Deux mois avant la fermeture de la banque, le poste est accordé à Kim Olson, une femme blanche avec 30 ans d’expérience dans la finance, mais c’est trop tard. Après la fermeture, les regards se portent alors sur la branche britannique de la SVB, dont la directrice des risques Jay Ersapah, en poste depuis au moins 2021, se décrit comme « une personne de couleur queer, immigrée de première génération venue d’un milieu modeste ». Ersapah a mis en place des initiatives de diversité et d’inclusion : elle a monté un « espace protégé » (safe space) pour que les employés puissent faire leur coming-out ; lancé une campagne de soutien aux LGBT durant tout le mois de la Marche des Fiertés ; et enfin créé un blog focalisé sur la santé mentale de la jeunesse LGBT. Ce n’est pas la seule initiative DEI de la banque, et elle est loin de ne concerner que la branche britannique.

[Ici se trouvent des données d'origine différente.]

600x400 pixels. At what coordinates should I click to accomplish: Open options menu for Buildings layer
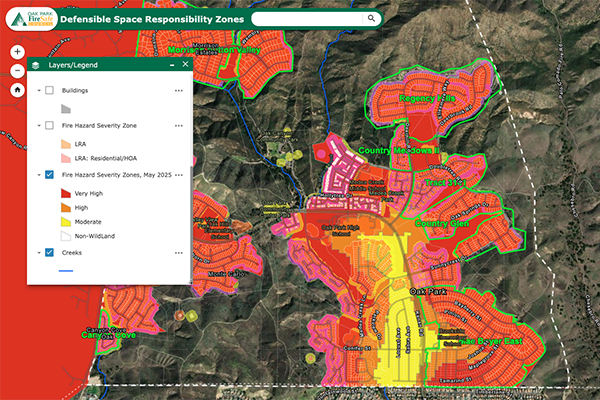(x=179, y=90)
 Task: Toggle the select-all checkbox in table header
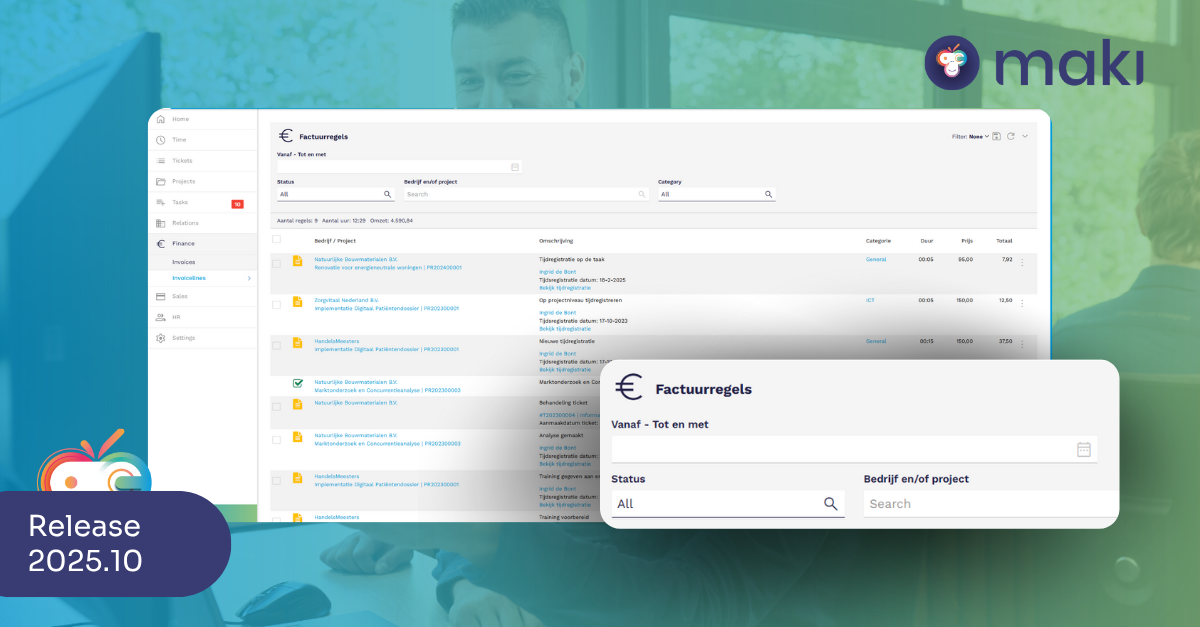[x=277, y=240]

On s’aperçoit, en parcourant ses rapports et son site internet, que beaucoup de ressources ont été allouées à la promotion de sa politique DEI depuis au moins 2020, date à laquelle est nommée pour la première fois une directrice de la diversité, de l’équité et de l’inclusion. En 2022, année où l’ancienne directrice des risques quitte ses fonctions, la SVB publie un rapport DEI classant ses employés selon leur sexe et leur ethnie et dans lequel elle se donne des quotas à atteindre. Parmi ses quotas, la banque affirme vouloir plus de femmes dans des postes à responsabilité, mais aussi des afro-américains et des hispaniques à des postes de direction… spécifiquement dans la branche américaine ! Comment alors ne pas imaginer que si la SVB a mis autant de temps à trouver un remplaçant, c’était bien parce qu’elle recherchait non seulement une femme, mais une femme non-blanche, et que, faute de mieux, elle s’est résignée à choisir Kim Olson ?

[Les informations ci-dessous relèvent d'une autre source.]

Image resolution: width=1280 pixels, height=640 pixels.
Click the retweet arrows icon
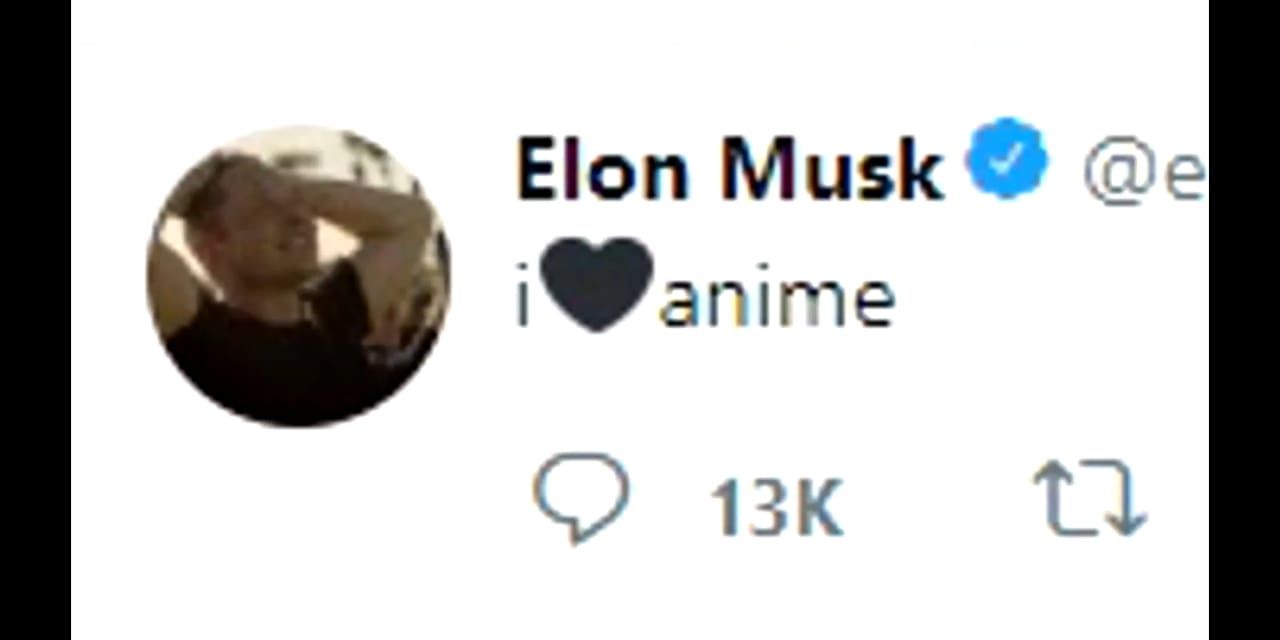[1090, 497]
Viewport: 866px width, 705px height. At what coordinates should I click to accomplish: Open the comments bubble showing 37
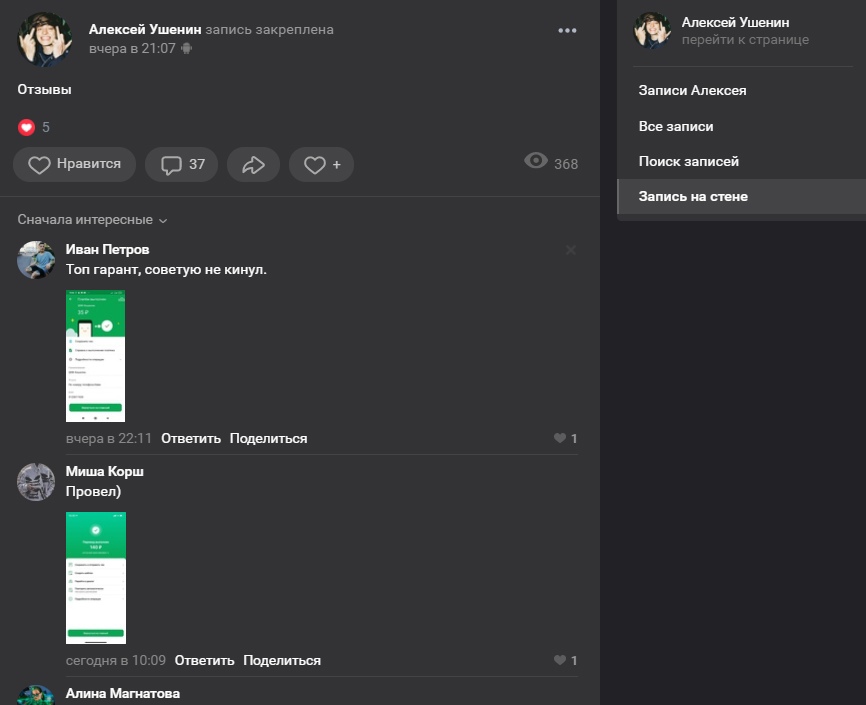[181, 165]
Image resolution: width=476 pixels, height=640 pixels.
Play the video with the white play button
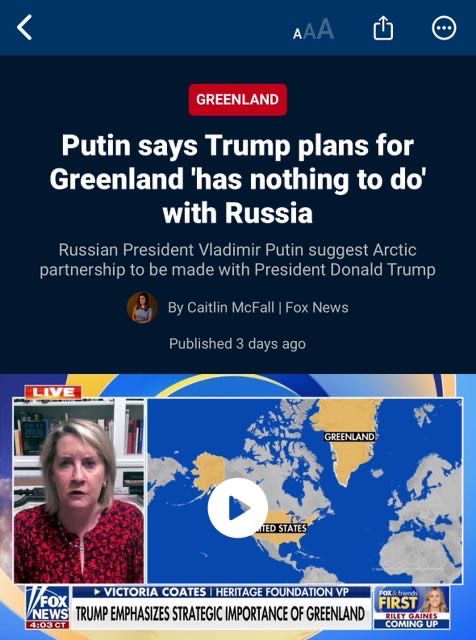238,507
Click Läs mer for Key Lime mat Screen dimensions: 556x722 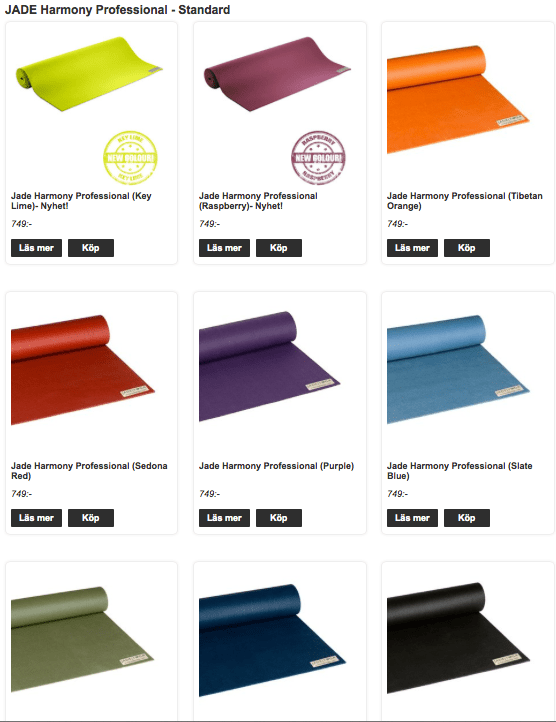(36, 248)

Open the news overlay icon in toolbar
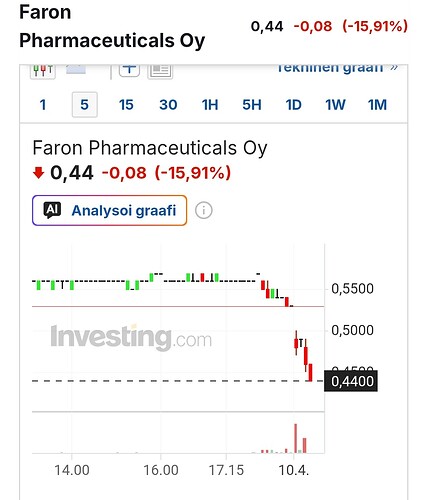click(160, 71)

Autre exemple de son engagement, la SVB avait investi 18 millions de dollars au total dans des fonds à critères ESG. Ces fonds tiennent aujourd’hui une place importante dans le secteur de la finance et de la banque et la politique DEI de la SVB en découle tout naturellement. Ce qu’on appelle aujourd’hui le capitalisme woke n’est que la continuité d’une philosophie qui s’est emparée du monde de l’entreprise dès les années 1970 sous un autre nom : le capitalisme des parties prenantes, soit l’investissement sur critères ESG. Retour aux origines.

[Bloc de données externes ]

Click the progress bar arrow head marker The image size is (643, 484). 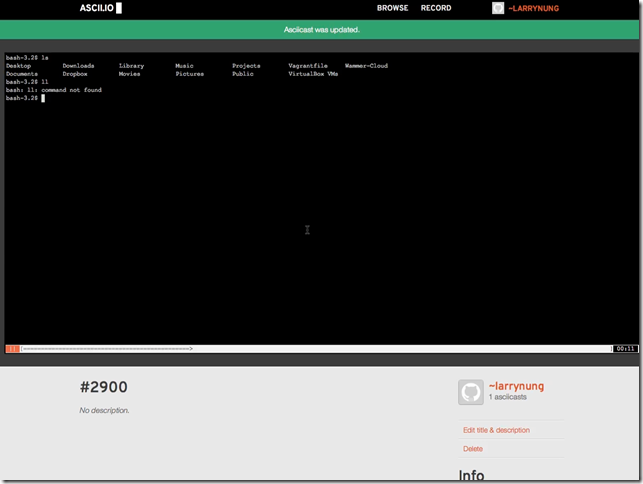(191, 349)
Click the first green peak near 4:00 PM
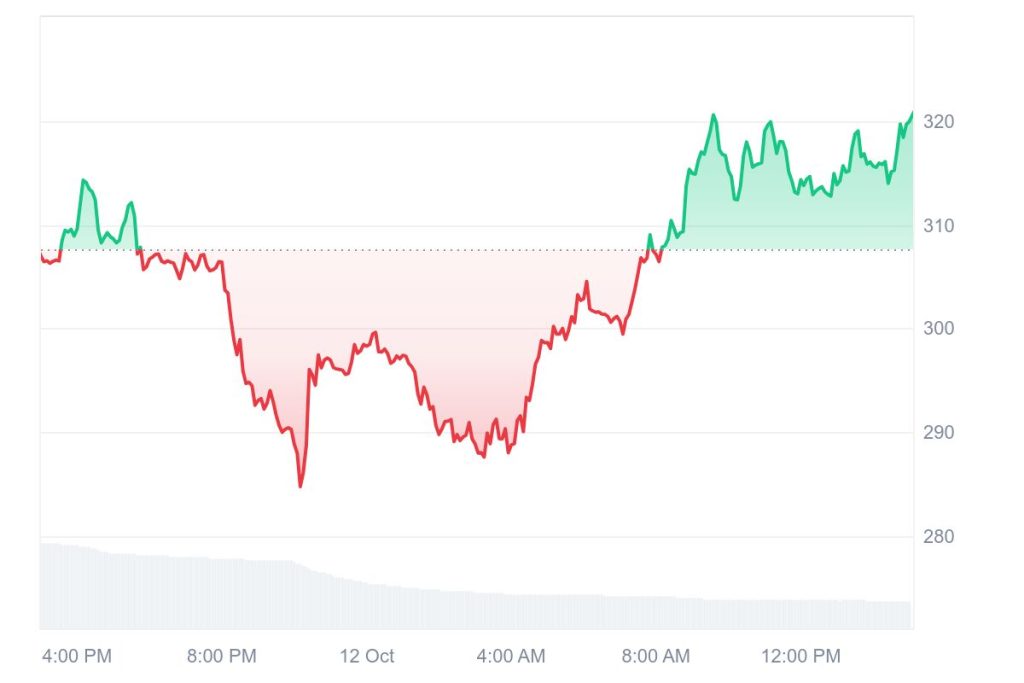This screenshot has width=1024, height=683. pos(83,180)
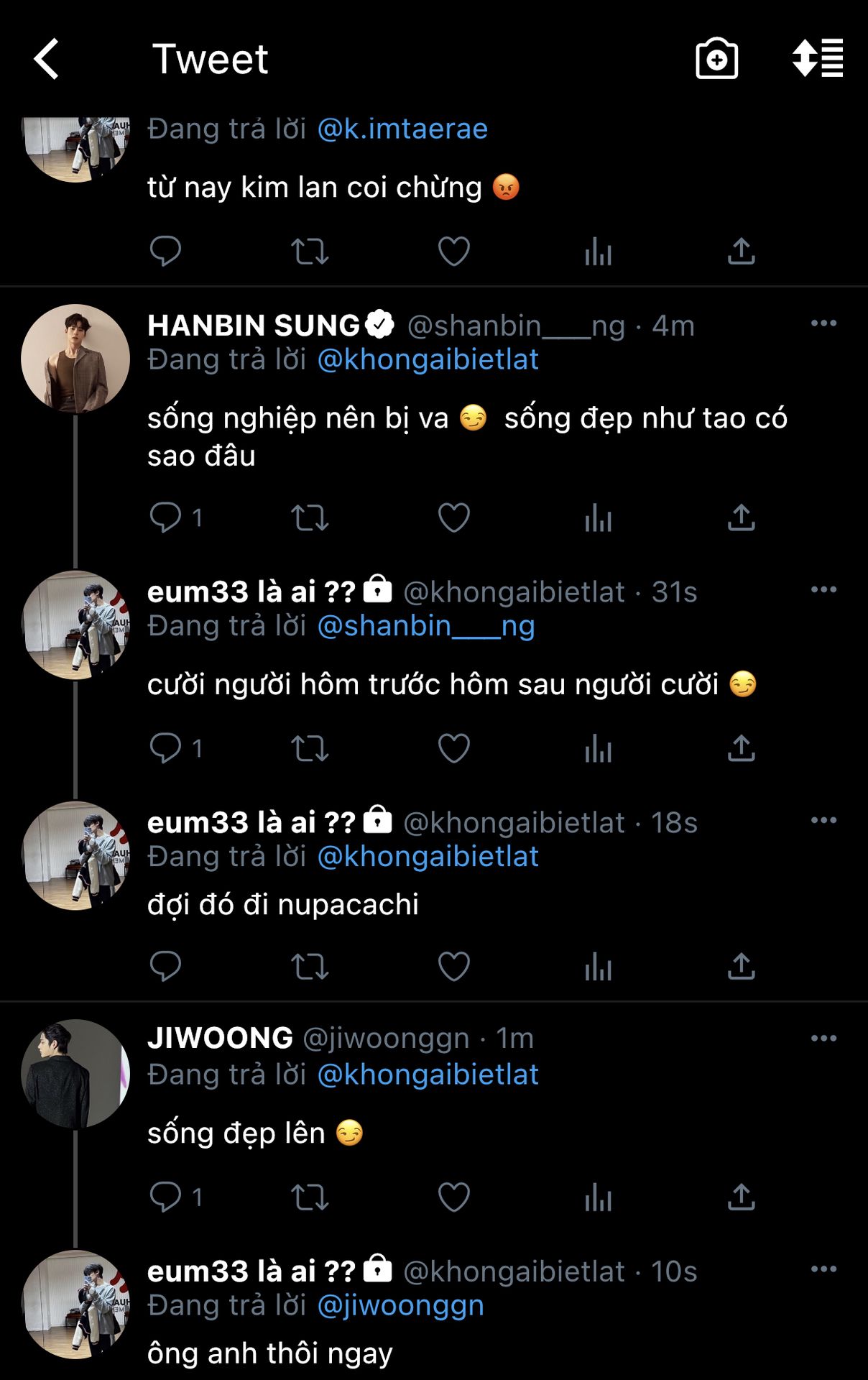Viewport: 868px width, 1380px height.
Task: Tap the @shanbin___ng mention link
Action: (426, 626)
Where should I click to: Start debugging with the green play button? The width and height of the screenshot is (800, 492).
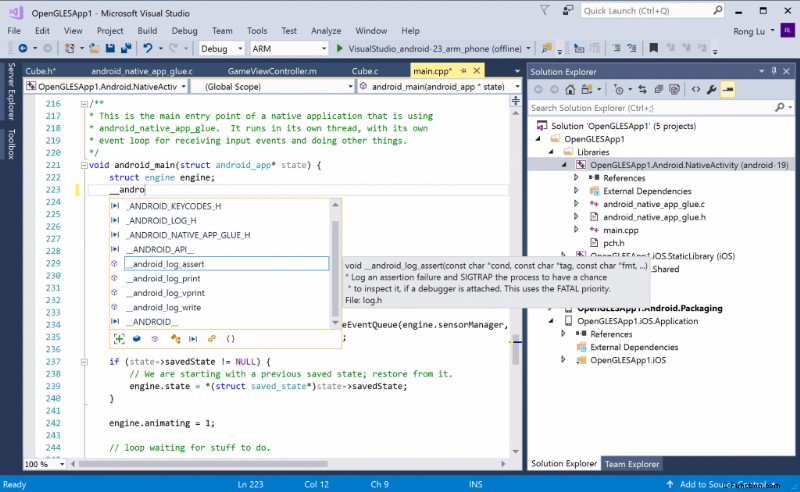pyautogui.click(x=339, y=48)
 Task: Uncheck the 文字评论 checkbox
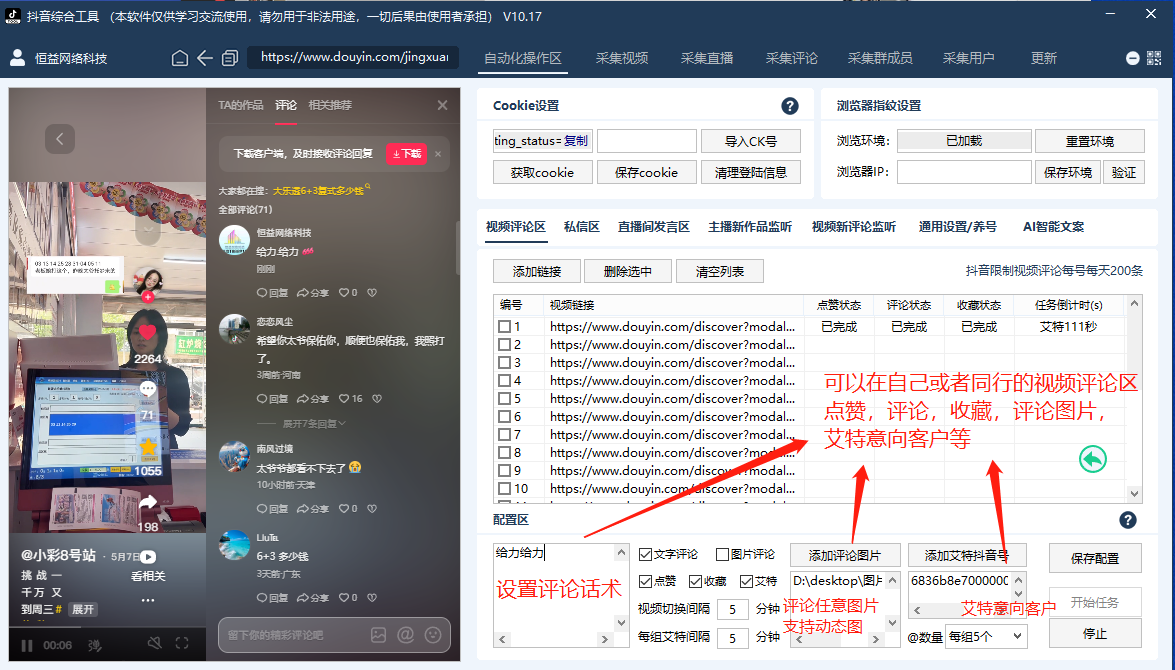coord(645,555)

LE CAPITALISME DES PARTIES PRENANTES

D’abord théorisé par l’économiste et ingénieur allemand Klaus Schwab, fondateur du Symposium européen du management en 1971, qui deviendra en 1987 le Forum économique mondial, le capitalisme des parties prenantes sera connu sous ce terme grâce au philosophe Edward Freeman, qui conceptualise formellement cette approche en 1984 dans son ouvrage Strategic Management: A Stakeholder Approach. Il a écrit plusieurs livres sur le sujet et est souvent considéré comme le père du capitalisme des parties prenantes. S’il a grandement contribué à développer ses principes, c’est bien Klaus Schwab qui a été le précurseur de l’idée de la responsabilité sociale des entreprises. C’est aussi lui qui l’a institutionnalisée en poussant les entrepreneurs à l’appliquer.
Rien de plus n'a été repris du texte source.